- Problem statement -
Your reply should consist solely of the lines from the one containing "Given: Focus the penalty field showing 100" through the end of the data, restated word for word.

====

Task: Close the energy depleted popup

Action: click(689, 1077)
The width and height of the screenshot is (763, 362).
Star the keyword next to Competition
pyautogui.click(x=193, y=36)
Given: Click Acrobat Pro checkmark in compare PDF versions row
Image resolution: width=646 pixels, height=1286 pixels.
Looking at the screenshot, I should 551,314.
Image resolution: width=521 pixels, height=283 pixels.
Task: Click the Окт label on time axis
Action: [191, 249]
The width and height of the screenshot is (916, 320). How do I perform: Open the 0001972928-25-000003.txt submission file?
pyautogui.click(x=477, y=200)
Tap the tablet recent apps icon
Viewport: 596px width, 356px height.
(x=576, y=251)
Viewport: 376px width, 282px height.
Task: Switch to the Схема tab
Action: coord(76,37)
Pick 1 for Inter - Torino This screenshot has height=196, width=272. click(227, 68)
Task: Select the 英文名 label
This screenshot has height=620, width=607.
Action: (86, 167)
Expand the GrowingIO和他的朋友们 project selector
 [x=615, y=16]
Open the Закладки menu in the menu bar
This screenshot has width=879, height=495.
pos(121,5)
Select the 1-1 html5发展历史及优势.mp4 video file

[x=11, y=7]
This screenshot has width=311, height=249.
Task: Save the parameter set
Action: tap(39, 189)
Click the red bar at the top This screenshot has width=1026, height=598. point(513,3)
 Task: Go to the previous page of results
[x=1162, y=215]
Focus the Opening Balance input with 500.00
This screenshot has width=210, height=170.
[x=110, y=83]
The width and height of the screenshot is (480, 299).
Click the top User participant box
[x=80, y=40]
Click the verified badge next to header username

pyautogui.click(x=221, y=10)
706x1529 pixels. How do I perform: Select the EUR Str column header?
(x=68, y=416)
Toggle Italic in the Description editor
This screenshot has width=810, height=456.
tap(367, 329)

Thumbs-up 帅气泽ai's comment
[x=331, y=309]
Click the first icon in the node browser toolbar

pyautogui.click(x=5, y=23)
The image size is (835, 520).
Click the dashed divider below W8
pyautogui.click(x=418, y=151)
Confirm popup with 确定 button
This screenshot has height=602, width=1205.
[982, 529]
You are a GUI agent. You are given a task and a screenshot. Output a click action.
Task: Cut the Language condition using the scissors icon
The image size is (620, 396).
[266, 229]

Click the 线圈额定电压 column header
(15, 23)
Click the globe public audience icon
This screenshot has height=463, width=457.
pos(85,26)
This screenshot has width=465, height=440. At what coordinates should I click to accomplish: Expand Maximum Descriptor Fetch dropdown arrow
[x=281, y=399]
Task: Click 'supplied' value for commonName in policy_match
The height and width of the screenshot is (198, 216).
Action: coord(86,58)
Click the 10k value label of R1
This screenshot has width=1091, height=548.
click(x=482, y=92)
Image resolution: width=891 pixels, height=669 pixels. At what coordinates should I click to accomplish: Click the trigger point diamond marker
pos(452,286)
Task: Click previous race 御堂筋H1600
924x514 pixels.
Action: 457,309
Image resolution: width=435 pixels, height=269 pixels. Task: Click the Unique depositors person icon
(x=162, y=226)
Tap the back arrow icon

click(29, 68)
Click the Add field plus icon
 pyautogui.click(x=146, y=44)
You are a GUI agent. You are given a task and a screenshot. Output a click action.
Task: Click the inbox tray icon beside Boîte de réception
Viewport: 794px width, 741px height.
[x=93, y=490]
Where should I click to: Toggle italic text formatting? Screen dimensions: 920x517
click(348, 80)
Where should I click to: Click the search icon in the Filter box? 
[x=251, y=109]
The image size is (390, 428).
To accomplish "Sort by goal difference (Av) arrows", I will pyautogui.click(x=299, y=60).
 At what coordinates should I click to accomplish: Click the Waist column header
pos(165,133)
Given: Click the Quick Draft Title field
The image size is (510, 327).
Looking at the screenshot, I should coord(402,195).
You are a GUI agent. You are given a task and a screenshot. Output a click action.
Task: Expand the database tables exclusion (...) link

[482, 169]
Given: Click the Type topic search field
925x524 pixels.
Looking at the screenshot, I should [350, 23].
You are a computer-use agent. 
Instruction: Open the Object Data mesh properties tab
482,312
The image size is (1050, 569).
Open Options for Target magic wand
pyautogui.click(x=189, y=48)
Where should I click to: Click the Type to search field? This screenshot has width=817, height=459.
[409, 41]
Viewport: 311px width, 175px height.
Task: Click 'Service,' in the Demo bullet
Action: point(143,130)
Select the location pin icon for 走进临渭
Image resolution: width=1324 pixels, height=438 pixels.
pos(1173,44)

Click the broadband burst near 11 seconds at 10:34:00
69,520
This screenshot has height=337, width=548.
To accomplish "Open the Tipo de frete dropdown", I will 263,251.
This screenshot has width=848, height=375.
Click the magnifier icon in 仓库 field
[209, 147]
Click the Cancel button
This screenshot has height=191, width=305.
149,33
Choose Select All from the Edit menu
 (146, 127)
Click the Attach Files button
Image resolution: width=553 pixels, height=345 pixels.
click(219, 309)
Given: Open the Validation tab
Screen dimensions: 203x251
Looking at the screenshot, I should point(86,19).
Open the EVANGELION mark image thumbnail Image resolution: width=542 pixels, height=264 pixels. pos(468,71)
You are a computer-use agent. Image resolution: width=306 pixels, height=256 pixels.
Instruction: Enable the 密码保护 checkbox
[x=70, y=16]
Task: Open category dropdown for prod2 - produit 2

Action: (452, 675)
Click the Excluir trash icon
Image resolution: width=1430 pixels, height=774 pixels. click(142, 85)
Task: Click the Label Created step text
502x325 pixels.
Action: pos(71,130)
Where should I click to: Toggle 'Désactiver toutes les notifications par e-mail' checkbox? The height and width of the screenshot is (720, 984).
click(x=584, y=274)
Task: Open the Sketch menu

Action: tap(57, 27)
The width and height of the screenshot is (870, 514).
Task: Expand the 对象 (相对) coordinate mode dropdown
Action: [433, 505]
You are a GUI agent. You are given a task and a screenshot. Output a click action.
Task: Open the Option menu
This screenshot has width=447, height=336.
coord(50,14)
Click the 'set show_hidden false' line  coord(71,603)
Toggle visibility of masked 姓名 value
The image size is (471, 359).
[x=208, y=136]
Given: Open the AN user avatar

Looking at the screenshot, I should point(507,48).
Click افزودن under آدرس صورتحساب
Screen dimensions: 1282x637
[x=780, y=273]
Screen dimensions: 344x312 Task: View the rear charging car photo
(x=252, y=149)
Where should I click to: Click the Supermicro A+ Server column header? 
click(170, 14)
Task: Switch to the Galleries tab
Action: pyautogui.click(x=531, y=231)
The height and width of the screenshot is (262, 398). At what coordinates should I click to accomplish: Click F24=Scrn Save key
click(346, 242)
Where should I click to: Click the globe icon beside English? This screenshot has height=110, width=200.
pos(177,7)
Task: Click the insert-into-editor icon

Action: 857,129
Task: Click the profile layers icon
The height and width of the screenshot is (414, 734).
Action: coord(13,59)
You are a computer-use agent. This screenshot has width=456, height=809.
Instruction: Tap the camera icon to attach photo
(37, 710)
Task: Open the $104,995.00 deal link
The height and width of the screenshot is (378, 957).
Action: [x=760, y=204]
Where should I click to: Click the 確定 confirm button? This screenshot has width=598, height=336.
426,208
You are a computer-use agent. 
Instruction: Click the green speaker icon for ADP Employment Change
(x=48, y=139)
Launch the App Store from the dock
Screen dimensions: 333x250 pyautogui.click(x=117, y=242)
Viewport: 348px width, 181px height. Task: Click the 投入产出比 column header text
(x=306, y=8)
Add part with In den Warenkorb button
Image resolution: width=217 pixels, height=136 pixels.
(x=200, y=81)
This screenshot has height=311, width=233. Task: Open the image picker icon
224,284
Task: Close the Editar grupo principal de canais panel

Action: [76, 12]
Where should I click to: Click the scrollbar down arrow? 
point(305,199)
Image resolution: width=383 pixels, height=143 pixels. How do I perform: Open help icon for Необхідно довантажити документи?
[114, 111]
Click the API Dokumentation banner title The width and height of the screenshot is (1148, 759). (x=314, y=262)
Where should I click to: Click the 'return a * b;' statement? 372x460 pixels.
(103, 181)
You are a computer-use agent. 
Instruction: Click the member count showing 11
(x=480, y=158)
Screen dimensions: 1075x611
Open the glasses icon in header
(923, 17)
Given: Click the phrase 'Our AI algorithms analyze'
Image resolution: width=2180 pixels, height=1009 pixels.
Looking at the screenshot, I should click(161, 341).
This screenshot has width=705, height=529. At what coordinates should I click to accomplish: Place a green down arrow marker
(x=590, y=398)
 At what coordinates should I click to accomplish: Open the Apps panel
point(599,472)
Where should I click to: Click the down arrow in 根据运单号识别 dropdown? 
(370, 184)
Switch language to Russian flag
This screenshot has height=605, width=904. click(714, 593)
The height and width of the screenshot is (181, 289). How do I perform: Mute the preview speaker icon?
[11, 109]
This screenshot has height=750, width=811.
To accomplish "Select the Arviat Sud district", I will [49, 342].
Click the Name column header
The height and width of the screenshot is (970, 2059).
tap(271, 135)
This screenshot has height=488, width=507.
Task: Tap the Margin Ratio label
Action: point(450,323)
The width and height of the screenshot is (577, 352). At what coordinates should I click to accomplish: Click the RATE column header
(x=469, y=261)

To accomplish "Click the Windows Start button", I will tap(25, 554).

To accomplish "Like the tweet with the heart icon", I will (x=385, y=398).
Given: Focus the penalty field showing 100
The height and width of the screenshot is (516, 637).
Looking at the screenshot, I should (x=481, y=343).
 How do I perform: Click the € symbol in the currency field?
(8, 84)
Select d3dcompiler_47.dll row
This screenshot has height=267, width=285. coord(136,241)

====

- Exercise result -
Given: Focus the penalty field showing 100
The height and width of the screenshot is (516, 637).
Looking at the screenshot, I should (x=481, y=343).
 How do I perform: Click the € symbol in the currency field?
(8, 84)
Select d3dcompiler_47.dll row
This screenshot has height=267, width=285. coord(136,241)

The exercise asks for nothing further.